Start Records for processing

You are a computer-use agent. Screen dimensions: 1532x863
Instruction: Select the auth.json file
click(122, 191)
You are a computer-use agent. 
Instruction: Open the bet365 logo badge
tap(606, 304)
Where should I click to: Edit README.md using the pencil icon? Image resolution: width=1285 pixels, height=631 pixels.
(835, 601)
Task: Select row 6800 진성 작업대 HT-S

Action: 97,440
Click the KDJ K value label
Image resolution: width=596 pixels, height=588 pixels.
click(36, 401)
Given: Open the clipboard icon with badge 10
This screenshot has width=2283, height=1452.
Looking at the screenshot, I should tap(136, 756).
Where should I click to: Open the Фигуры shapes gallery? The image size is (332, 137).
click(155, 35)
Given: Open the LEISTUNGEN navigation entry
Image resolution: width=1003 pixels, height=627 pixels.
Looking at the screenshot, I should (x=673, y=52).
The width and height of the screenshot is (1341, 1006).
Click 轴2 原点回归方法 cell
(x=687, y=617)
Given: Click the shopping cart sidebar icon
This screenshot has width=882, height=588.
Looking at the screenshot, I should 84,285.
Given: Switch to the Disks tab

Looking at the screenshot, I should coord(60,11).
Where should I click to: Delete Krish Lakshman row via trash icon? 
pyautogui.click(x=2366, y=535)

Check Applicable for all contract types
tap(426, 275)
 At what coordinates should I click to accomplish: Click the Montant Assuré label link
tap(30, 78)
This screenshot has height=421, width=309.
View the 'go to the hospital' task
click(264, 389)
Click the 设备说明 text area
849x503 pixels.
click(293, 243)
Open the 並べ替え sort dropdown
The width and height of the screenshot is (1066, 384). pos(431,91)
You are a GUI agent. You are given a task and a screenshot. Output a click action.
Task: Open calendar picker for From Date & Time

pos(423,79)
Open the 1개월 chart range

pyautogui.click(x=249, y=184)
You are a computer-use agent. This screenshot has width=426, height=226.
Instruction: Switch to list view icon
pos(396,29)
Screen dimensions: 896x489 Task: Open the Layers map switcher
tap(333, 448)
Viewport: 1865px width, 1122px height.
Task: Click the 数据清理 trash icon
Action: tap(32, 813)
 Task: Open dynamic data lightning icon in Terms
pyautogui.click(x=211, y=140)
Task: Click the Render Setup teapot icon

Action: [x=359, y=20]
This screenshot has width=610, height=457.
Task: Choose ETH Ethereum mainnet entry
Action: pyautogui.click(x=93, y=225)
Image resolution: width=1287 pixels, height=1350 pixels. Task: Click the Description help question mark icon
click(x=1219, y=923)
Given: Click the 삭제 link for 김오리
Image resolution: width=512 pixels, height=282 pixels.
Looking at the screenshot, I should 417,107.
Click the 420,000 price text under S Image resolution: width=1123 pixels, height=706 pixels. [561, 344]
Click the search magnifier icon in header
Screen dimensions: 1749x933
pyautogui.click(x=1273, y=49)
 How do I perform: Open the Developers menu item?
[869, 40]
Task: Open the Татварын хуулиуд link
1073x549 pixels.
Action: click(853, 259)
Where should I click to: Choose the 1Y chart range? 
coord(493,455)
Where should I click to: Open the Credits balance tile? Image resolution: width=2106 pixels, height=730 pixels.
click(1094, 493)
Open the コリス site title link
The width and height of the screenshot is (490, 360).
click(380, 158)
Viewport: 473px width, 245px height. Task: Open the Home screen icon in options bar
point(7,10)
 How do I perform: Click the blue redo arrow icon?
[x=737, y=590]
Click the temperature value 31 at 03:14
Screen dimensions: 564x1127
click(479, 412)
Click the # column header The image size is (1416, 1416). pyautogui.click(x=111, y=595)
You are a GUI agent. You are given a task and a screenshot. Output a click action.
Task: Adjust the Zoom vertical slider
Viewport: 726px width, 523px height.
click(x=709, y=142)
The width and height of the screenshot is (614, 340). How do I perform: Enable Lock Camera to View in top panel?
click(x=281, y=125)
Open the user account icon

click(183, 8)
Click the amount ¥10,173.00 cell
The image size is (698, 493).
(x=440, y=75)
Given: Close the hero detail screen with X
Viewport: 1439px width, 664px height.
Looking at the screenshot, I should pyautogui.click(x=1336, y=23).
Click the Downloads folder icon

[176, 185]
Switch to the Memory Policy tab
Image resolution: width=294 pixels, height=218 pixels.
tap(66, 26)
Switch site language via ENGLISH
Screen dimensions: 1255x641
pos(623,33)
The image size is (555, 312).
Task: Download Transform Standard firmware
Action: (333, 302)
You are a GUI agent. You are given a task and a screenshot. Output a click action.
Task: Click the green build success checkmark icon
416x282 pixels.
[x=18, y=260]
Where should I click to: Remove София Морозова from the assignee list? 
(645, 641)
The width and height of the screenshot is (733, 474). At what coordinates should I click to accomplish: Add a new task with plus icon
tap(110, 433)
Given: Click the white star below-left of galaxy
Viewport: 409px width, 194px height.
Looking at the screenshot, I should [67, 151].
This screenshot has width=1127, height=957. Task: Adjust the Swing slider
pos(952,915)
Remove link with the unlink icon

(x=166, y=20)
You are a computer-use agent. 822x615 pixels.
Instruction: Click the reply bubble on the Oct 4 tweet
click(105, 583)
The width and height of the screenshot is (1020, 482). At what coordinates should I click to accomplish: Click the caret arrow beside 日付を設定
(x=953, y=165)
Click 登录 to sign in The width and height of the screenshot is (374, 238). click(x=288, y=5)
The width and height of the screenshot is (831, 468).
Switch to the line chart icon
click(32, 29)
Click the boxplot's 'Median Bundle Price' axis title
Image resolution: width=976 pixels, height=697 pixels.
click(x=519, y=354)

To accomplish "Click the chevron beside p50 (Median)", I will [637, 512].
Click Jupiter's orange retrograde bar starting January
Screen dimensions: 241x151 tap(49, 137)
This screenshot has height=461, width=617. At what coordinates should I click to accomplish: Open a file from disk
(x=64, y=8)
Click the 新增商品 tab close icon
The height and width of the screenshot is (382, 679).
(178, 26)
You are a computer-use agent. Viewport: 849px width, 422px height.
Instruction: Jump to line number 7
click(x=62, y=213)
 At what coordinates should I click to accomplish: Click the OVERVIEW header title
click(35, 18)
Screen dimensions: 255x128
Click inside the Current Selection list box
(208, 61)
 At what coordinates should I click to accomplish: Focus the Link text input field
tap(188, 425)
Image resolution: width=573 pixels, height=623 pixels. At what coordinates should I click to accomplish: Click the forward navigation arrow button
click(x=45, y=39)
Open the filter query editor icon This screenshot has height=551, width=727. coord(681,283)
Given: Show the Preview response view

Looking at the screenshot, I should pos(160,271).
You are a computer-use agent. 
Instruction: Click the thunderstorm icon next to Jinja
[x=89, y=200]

End Records for processing

• Task to complete
Please report how many of the lines above contain the word "Adjust", matching case exactly. Give only the number.

• Response
2